Assignment. Every entry needs to appear again exactly as written below.

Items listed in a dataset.

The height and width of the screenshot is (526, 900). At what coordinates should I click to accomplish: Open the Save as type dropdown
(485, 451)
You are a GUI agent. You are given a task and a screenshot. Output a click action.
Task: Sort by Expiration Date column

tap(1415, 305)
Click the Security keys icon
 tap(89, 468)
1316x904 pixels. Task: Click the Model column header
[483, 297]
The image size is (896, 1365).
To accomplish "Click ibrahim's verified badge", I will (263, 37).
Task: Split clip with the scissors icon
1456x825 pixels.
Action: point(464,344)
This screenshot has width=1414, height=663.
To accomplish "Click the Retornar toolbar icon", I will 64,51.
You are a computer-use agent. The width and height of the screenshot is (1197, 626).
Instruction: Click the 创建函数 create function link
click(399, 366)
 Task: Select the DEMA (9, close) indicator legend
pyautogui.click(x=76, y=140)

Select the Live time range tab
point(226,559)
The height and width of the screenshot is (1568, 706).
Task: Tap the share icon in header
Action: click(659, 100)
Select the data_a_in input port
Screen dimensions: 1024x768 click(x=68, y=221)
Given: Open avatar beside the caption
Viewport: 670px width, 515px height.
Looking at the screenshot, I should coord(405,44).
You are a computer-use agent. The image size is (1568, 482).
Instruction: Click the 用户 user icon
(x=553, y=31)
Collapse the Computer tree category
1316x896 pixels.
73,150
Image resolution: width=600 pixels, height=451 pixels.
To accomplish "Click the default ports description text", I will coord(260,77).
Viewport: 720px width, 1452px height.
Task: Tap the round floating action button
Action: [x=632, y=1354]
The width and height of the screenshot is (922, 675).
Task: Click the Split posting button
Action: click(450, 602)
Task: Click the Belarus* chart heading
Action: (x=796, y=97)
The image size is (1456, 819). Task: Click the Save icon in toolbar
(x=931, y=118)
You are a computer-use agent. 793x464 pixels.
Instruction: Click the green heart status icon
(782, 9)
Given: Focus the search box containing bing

Response area.
The height and width of the screenshot is (526, 900). At what coordinates should I click to accomplish: Open the Save as type dropdown
(485, 451)
You are a GUI agent. You are given a task and a screenshot. Output a click action.
Task: Sort by Expiration Date column

tap(1415, 305)
Click the Security keys icon
 tap(89, 468)
1316x904 pixels. Task: Click the Model column header
[483, 297]
The image size is (896, 1365).
To accomplish "Click ibrahim's verified badge", I will (263, 37).
Task: Split clip with the scissors icon
1456x825 pixels.
Action: point(464,344)
This screenshot has width=1414, height=663.
To accomplish "Click the Retornar toolbar icon", I will 64,51.
You are a computer-use agent. The width and height of the screenshot is (1197, 626).
Instruction: Click the 创建函数 create function link
click(399, 366)
 Task: Select the DEMA (9, close) indicator legend
pyautogui.click(x=76, y=140)

Select the Live time range tab
point(226,559)
The height and width of the screenshot is (1568, 706).
Task: Tap the share icon in header
Action: click(659, 100)
Select the data_a_in input port
Screen dimensions: 1024x768 click(x=68, y=221)
Given: Open avatar beside the caption
Viewport: 670px width, 515px height.
Looking at the screenshot, I should coord(405,44).
You are a computer-use agent. The image size is (1568, 482).
Instruction: Click the 用户 user icon
(x=553, y=31)
Collapse the Computer tree category
1316x896 pixels.
73,150
Image resolution: width=600 pixels, height=451 pixels.
To accomplish "Click the default ports description text", I will coord(260,77).
Viewport: 720px width, 1452px height.
Task: Tap the round floating action button
Action: [x=632, y=1354]
The width and height of the screenshot is (922, 675).
Task: Click the Split posting button
Action: click(450, 602)
Task: Click the Belarus* chart heading
Action: (x=796, y=97)
The image size is (1456, 819). Task: Click the Save icon in toolbar
(x=931, y=118)
You are a computer-use agent. 793x464 pixels.
Instruction: Click the green heart status icon
(782, 9)
Given: Focus the search box containing bing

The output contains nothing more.